Sophomore Jonnie Plass (2:02.21) was fifth in his heat and 20th out of all competitors, while seniors Ethan Jones (34th; 2:05.67) and Mathias Hammer (35th; 2:06.20), running together, crossed the line third and fourth. That heat also included junior Jad Blaik, who was seventh out of this group and 56th overall (2:21.77).

In a another heat, freshman Colin Reilly hit the 37th time overall (2:07.28) and was ninth within his grouping. Sophomore Ethan Addis ranked 61st overall, coming in fourth in his heat with a time of 2:26.24.

Other events at the festival featured coaches and alumni from area institutions. Ben Ritz, the eldest of the GA brothers, has just finished his sophomore year at Columbia, and last Tuesday he won the men’s elite 1500 meter run in 3:50.82. In the women’s 1500 Carey Celata, a Penn sophomore out of GFS, placed third in 4:34.83.

In a separate heat of the men’s 1500, GFS assistant coach Phil Celona came in fourth with a time of 3:57.93.

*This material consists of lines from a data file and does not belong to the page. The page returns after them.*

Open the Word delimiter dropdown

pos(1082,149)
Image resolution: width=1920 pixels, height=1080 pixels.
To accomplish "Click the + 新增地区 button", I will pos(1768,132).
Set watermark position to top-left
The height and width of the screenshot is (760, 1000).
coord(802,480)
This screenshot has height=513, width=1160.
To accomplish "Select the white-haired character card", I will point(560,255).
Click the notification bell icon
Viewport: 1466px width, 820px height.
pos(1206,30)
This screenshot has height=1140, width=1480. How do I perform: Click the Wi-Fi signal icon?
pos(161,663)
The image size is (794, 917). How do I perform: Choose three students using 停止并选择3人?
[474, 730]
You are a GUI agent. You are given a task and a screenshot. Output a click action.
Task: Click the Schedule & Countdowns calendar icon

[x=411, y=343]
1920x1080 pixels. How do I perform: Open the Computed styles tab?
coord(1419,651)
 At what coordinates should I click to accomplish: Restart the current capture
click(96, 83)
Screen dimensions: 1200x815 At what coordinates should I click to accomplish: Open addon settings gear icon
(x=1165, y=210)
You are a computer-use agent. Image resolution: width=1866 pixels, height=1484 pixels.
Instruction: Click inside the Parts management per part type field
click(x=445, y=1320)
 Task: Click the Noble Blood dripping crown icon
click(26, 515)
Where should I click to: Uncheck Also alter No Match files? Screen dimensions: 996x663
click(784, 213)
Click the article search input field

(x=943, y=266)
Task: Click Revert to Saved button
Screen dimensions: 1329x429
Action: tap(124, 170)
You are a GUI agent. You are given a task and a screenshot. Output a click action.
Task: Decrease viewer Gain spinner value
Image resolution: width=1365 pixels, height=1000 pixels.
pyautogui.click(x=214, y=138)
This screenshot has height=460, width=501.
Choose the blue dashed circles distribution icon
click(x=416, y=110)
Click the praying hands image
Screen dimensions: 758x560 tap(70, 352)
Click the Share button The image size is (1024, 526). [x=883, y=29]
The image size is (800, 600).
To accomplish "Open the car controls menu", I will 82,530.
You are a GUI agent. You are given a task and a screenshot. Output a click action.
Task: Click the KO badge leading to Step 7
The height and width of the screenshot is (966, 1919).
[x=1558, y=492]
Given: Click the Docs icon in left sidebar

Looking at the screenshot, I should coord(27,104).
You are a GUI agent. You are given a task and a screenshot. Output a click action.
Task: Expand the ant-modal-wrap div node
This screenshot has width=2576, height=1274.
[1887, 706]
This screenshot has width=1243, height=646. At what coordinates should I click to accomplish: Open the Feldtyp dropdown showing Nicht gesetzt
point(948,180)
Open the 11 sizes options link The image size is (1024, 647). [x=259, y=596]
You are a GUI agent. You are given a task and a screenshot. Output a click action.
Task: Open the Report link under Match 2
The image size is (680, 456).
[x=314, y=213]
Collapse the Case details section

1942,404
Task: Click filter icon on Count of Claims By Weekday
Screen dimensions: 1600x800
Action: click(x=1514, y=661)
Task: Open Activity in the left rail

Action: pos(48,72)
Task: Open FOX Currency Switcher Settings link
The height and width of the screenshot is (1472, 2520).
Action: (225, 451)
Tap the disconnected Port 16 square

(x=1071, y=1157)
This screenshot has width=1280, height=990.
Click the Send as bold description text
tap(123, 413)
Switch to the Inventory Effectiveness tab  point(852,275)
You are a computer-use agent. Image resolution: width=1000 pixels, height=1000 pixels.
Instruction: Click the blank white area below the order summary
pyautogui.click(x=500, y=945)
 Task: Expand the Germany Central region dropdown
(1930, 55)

When Sarah Walker set a freshman PR at this meet back in 2013, the weather was uncomfortably hot. Last week, it was cool to begin with, then distinctly chilly for the thin-clads after dusk. Drizzle and mist persisted, and although it never developed into steady rain, there were only a few brief spells when no precipitation was present.

In the hours leading up to her race, Walker and some of her team mates found ways to cope with the unseasonably cold conditions.

She related, “The bathroom’s warm, so we were sitting in there, and I was in my mom’s car for about five minutes. Mostly, it was just blankets and stuff.”

Right before her race, Sam Ritz and Cheltenham’s Lewis would square off. In their two head-to-head encounters in the 800 during the indoor season, each had beaten the other once.

On Friday, May 29, Ritz had run the mile out at the prestigious Prefontaine Classic in Eugene, Ore. Even within this top-flight field, he’d been dissatisfied with his sixth-place finish.

“That was probably my biggest disappointment this year,” he admitted. “I was hoping to run there like I did here today. I was kind of bummed out over the weekend, but one trait I’ve tried to learn as an athlete is to create good races after less-than-stellar ones. I’m pretty happy I was able to do that tonight.”

Lewis held a slight lead over Ritz and Perretta at the end of the first lap, and then Perretta began to move on the back straight.

Ritz related that back at the halfway point, “I wasn’t quite confident enough to take it out [over Lewis] right there, but it paid off because Perretta is a heck of an athlete, too. I kind of played it safe, and had a nice finish.”

Lewis and Perretta were battling at the front approaching the final turn, but then Ritz passed them both and remained ahead as the trio went down the home straight.

Like a number of athletes at the meet, Ritz momentarily mistook a set of markings on the track for the finish line, when the actual line was another ten meters farther on. He recovered quickly and still secured the victory, although he gave away a fraction of a second in his time.

“I’ve done that before here, so I realized it pretty quickly,” he said.

While Ritz’s race was limited to elite high school competitors, Walker’s was open to older athletes, as well. GFS assistant coach Kelsey Rose, a former middle-distance runner for St. Joseph’s University, was signed up for the race, and served as a pacer or “rabbit” for the first lap or so.

“She took us through the first 400 at about 59 or 60 [seconds],” Walker related, “and then I passed her around 500.”

No one went with Walker. Near the end of the back straight, she appeared to slow down slightly, as if trying to get a sense of where the competition was. She realized she was on her own, and still managed to grind out a PR.

The cool weather in West Chester was significantly different from the conditions that will probably await Walker in Cuba and then in North Carolina.

“We had some hot days last month and I kind of got a feel for that,” she related. “I know I have to try to stay hydrated during the day [leading up to a race], because sometimes I forget.”

She’ll need to be at her peak for another two weeks, and she said, “I’m just going to try and keep in top shape, but not overdo it.”